It rained here yesterday. We all know what rain looks like so I didn't take any pictures. So what's the big deal? Well, it's the first measurable rain here since February. Typically, the sky is blue and clear all day, every day from February through June. In late June clouds start to form, promising rain some day in the future. Nobody around here expects to see any rain until July 4th which is the local start of the "monsoon season". The monsoon season generally lasts through July and August and then tapers off by September when cooler weather returns. During the monsoon season, clouds develop during the morning and then it's supposed to rain in the afternoon for an hour or so and cool things off and then there's a refreshing evening. Well, that hasn't happened so far but I'm hoping.
Because of the lack of rain in the spring and early summer, this area is dry. I mean parched, crunchy, crumble-when-you-touch-it dry. The plants are shriveled, the animals are scruffy, the dust is inescapable. And life depends on water. So anything you want to live has to be watered. Every day. Regardless. Every plant and animal we have here gets watered every day by running a hose from water tanks. We have plastic tanks in the back of a pickup that we take to town to load up.
We have a sky-pond, around here it's called a "tank", down the hill for watering the horses but it's been nothing but baked clay for months. We need several days of hard rain to fill it up. Yesterdays rain just made it muddy but we're supposed to get more rain today and tomorrow so we've got hopes. The wells here just don't flow enough to provide for more than the house. Even then, it's a matter of running the well water on a twice daily basis into large holding tanks and then using that for household needs. The wells themselves can't handle the straight house demand. Back East, we wouldn't build unless we had a copious water supply but out here, water is so scarce that working with meager supplies is commonplace. We have to go to town to wash our vehicles.
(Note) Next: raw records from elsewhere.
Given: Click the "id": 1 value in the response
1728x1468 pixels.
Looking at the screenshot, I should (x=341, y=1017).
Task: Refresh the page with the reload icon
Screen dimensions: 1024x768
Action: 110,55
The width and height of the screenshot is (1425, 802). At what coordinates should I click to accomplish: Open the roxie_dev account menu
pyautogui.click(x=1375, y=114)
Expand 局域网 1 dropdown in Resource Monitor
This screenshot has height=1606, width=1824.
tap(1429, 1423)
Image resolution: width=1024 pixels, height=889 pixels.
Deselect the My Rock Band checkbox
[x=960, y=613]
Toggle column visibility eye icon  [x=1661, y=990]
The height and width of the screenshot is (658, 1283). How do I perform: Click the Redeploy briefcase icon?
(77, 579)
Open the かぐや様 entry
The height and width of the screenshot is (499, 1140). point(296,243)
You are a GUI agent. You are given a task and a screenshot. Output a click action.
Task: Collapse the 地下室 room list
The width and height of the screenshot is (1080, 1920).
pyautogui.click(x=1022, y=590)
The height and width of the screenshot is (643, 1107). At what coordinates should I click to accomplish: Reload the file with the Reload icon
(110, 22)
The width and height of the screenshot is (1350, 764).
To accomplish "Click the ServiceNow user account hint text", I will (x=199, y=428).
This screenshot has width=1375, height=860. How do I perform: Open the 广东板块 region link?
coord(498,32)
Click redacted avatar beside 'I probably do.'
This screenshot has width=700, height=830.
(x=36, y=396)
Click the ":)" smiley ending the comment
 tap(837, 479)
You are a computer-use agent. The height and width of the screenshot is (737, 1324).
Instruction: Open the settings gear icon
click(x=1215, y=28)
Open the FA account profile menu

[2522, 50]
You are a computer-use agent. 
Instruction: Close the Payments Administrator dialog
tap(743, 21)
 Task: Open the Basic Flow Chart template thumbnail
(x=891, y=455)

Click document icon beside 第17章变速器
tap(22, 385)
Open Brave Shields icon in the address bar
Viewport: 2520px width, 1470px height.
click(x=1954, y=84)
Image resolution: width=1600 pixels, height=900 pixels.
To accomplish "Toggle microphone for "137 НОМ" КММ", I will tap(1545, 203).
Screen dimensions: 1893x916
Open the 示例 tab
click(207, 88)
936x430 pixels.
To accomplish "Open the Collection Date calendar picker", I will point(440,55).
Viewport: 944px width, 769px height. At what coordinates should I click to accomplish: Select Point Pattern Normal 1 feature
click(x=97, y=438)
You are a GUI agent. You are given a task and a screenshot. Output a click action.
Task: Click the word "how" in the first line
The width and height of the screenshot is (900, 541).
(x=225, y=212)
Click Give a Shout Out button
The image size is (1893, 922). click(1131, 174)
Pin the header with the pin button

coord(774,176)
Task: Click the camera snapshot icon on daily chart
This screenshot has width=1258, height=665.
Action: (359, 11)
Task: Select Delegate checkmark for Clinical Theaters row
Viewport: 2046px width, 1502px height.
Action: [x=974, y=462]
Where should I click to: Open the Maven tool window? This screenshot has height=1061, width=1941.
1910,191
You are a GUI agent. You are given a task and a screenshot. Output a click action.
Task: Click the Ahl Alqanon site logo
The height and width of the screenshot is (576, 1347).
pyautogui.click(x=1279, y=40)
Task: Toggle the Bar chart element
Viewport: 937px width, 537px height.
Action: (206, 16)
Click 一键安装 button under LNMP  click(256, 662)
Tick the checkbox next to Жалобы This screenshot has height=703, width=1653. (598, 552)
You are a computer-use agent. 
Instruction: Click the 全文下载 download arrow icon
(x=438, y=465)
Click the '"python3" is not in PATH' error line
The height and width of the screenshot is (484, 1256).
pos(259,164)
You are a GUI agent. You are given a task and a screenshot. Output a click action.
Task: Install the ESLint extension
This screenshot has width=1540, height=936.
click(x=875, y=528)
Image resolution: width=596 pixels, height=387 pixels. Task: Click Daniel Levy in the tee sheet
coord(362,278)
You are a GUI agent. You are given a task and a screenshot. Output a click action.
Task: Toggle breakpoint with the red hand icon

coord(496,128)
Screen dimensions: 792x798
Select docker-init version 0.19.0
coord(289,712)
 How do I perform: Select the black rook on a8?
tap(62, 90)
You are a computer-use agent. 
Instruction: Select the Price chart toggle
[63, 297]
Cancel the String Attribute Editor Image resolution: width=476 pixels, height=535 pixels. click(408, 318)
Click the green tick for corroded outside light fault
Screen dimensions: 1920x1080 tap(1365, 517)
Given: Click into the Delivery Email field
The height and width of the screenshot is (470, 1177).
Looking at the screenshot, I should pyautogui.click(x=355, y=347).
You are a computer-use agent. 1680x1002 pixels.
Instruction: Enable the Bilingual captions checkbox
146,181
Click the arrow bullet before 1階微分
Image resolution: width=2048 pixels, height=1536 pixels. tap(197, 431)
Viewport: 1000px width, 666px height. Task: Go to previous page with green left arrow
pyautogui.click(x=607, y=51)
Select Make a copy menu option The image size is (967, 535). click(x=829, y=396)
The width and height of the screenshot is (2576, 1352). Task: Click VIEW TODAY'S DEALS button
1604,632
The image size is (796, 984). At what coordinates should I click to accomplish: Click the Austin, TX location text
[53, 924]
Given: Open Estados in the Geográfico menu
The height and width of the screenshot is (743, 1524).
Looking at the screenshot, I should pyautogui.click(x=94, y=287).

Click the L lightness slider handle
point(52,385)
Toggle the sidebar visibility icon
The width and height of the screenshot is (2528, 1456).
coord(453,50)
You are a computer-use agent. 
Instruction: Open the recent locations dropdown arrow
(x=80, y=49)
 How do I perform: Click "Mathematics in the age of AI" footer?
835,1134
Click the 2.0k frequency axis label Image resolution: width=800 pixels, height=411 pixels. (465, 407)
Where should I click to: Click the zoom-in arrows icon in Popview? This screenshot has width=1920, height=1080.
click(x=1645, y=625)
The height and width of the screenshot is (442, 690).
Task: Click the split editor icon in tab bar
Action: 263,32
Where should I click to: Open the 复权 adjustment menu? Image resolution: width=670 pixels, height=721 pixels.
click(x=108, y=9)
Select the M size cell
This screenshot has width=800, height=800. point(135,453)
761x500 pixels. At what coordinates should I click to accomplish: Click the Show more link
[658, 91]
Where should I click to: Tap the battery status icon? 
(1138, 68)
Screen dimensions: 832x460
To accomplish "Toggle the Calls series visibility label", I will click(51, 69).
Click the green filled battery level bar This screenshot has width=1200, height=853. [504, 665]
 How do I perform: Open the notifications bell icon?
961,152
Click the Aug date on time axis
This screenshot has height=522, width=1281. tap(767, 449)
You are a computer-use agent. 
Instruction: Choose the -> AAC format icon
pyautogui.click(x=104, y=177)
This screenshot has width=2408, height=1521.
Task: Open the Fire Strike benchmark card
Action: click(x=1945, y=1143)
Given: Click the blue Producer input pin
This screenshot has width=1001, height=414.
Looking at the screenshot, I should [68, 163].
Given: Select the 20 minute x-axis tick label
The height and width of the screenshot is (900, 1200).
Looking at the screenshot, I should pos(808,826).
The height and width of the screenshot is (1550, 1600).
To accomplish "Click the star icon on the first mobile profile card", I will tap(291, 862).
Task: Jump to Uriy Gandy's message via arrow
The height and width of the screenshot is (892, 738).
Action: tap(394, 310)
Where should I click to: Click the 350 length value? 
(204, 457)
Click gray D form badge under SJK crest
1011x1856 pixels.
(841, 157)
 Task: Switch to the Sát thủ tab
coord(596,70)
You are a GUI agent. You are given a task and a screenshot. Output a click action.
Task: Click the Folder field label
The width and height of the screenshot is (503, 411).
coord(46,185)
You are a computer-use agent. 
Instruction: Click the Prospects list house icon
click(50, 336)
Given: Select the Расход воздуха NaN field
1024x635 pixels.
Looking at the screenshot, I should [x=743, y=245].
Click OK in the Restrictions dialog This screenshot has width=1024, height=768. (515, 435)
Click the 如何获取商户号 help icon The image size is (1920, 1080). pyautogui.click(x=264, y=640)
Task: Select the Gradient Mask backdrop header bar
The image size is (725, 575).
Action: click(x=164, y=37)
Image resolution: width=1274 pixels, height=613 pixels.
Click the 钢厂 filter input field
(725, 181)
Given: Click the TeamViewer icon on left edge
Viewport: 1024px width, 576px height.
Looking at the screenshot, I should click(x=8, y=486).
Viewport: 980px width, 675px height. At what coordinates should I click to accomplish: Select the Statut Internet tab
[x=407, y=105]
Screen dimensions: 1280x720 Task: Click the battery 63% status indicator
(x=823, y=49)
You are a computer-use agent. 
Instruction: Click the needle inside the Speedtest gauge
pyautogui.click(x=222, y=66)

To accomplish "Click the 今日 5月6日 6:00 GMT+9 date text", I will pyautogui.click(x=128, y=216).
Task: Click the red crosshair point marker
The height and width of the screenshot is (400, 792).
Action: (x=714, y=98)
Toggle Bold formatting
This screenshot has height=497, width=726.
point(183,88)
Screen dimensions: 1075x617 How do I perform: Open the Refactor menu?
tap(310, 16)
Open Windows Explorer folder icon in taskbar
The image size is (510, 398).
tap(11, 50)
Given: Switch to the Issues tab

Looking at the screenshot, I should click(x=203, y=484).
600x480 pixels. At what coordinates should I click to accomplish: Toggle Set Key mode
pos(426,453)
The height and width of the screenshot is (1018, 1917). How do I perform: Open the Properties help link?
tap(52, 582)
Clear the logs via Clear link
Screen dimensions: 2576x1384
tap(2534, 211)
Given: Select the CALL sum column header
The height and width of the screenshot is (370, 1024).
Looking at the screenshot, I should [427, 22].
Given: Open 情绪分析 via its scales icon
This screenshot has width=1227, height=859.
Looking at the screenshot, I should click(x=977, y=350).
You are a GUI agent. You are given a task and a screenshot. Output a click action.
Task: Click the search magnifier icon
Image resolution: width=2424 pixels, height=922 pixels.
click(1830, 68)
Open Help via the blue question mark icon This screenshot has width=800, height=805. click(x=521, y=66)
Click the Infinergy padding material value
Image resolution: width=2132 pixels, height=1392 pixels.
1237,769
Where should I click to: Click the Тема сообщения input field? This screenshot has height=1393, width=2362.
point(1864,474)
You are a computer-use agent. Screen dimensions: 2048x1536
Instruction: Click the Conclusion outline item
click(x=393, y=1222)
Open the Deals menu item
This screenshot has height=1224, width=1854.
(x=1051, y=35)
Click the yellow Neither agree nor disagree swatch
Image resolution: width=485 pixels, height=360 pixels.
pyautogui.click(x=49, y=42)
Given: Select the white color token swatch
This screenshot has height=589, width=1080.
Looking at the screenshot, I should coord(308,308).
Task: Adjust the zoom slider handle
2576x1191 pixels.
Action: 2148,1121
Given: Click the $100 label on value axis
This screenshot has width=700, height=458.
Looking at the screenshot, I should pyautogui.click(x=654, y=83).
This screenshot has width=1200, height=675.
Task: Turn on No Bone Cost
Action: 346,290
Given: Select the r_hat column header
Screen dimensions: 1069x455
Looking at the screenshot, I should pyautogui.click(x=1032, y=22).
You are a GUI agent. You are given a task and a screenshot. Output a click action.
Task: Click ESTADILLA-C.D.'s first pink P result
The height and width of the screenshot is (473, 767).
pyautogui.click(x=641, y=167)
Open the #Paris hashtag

The whole weather pattern is so different from the East that it's disorienting. I'm used to looking to the sky and reading the clouds, but the patterns I'm used to finding in the East don't happen out here. They have the same cloud types of course, but they don't act the same. At home the rain comes mostly from frontal passages. Everything along the path of the front get wet, often several states at a time. Out here the clouds form and dump rain on a specific spot without much movement. So it rains over the hill but not on us. We can watch it happen day after day. The other night we watched an electrical storm for over an hour that barely moved twenty miles. It was 80-100 miles away from us and the lightning was spectacular but we couldn't even hear the thunder.
When it does rain, it comes down hard. Yesterday it was raining at the rate of 2" per minute while it lasted. This means that there's lots of runoff. There lots and lots of dry ditches in the West, called "washes". When it rains miles away these ditches fill up with walls of moving water. These Flash Floods in the washes are enormously dangerous and we're constantly warned to watch out for them in rainy weather. Many washes cross roads and can sweep vehicles away in an instant, much less anybody walking in one. A wash can become dangerous in an instant from rain falling miles and miles away, even if where the wash is is sunny and clear. And a flash flood can move boulders the size of small cars. I've never witnessed one but I've seen the pictures and they are impressive.
So, we're hoping for more rain and watching the weather. I expected this trip to be quite an experience and it sure is so far.